Function File: [Zb, Za] = bilinear (Sb, Sa, T)
Function File: [Zb, Za] = bilinear (Sz, Sp, Sg, T)
Function File: [Zz, Zp, Zg] = bilinear (…)

Transform a s-plane filter specification into a z-plane specification. Filters can be specified in either zero-pole-gain or transfer function form. The input form does not have to match the output form. 1/T is the sampling frequency represented in the z plane.

Note: this differs from the bilinear function in the signal processing toolbox, which uses 1/T rather than T.

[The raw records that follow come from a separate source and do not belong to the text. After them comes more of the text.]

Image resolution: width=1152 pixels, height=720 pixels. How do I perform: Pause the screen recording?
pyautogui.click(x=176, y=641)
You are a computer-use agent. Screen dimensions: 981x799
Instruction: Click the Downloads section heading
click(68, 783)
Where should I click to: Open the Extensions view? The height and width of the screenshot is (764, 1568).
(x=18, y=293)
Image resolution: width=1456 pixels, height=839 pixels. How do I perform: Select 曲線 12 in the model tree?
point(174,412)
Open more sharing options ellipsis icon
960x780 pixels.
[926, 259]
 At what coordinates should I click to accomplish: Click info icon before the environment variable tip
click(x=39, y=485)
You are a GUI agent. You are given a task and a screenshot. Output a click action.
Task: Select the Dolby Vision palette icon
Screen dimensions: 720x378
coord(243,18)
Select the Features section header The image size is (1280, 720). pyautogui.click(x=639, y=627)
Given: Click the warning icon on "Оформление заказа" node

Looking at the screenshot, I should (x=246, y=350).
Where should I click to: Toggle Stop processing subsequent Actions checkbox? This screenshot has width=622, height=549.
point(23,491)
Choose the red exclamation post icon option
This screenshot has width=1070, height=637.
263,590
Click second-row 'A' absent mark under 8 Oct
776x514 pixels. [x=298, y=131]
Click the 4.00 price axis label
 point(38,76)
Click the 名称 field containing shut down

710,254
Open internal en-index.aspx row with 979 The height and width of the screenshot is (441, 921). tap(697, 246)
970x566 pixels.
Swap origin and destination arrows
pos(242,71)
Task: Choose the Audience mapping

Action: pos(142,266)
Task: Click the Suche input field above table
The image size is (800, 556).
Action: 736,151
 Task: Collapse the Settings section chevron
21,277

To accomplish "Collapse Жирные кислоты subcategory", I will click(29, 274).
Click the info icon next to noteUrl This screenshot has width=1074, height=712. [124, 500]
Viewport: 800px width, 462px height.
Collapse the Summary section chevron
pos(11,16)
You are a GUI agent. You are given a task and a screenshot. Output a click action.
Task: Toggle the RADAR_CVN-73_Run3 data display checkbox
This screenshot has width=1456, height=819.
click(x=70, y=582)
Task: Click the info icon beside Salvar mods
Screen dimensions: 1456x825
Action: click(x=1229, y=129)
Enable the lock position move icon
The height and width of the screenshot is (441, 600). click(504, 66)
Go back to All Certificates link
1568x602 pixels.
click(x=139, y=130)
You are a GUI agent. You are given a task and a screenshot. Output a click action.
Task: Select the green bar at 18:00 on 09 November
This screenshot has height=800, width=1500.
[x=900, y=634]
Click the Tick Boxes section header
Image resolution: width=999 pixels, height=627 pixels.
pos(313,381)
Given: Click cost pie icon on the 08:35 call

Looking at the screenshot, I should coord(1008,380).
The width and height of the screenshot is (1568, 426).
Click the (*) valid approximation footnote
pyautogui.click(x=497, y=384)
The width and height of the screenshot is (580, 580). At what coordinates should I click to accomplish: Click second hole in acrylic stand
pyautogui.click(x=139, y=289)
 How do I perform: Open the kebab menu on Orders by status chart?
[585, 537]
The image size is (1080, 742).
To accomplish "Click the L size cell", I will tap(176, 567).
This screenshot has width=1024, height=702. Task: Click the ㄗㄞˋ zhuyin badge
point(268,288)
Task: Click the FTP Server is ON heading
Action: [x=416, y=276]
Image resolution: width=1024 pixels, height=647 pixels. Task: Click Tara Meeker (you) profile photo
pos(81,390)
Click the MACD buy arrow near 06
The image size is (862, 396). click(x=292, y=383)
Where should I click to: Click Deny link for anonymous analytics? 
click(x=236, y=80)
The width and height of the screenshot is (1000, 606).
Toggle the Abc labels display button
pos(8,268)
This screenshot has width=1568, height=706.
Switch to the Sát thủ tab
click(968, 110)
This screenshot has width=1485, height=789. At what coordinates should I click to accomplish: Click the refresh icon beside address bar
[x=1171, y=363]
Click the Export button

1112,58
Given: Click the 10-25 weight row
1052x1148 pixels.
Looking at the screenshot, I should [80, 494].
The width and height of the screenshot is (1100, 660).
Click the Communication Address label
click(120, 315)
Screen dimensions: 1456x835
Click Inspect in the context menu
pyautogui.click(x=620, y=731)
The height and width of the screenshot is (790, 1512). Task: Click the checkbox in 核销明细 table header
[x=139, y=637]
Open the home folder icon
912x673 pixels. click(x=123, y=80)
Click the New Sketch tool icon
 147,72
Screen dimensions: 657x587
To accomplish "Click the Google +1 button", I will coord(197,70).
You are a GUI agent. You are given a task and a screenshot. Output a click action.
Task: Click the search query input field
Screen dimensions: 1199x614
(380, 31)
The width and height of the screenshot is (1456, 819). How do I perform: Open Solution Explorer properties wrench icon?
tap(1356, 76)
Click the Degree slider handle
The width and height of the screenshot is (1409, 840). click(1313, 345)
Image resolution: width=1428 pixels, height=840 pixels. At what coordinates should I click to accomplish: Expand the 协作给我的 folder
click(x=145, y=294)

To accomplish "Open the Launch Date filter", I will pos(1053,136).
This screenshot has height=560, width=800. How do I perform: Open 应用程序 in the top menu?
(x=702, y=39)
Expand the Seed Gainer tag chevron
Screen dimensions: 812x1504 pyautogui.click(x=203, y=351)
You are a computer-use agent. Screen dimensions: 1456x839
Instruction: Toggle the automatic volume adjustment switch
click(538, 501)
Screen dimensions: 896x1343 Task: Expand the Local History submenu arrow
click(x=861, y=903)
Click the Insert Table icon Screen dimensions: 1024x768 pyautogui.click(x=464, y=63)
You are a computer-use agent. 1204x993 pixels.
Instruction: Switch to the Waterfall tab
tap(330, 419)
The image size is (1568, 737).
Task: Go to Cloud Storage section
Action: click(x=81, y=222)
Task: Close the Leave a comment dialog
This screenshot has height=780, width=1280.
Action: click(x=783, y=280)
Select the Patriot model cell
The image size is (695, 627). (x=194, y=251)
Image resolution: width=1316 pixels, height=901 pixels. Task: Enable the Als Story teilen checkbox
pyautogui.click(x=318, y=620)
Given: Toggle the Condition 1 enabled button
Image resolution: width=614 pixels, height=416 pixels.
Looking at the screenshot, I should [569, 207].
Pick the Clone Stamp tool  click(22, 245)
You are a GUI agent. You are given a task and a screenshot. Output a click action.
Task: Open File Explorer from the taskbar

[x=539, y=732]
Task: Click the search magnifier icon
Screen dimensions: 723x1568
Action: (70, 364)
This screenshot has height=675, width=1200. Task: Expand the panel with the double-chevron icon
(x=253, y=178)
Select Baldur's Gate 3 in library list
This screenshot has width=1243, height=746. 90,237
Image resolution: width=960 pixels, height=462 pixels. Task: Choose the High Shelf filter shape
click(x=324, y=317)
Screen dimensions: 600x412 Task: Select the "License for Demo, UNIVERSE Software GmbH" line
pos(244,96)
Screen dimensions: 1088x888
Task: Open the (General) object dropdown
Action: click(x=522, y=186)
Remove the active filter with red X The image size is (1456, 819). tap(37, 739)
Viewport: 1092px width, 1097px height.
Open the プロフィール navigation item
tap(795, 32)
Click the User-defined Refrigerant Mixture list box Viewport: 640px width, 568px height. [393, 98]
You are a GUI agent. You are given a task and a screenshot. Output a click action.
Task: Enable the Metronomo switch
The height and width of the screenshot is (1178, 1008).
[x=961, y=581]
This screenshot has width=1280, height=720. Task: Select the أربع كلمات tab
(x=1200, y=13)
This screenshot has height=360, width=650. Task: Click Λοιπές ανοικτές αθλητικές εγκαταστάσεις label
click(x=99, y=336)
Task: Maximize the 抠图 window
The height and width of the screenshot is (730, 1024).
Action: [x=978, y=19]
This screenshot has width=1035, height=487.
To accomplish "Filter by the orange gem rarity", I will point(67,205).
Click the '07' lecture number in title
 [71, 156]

Theory: Given a piecewise flat filter design, you can transform it from the s-plane to the z-plane while maintaining the band edges by means of the bilinear transform. This maps the left hand side of the s-plane into the interior of the unit circle. The mapping is highly non-linear, so you must design your filter with band edges in the s-plane positioned at 2/T tan(w*T/2) so that they will be positioned at w after the bilinear transform is complete.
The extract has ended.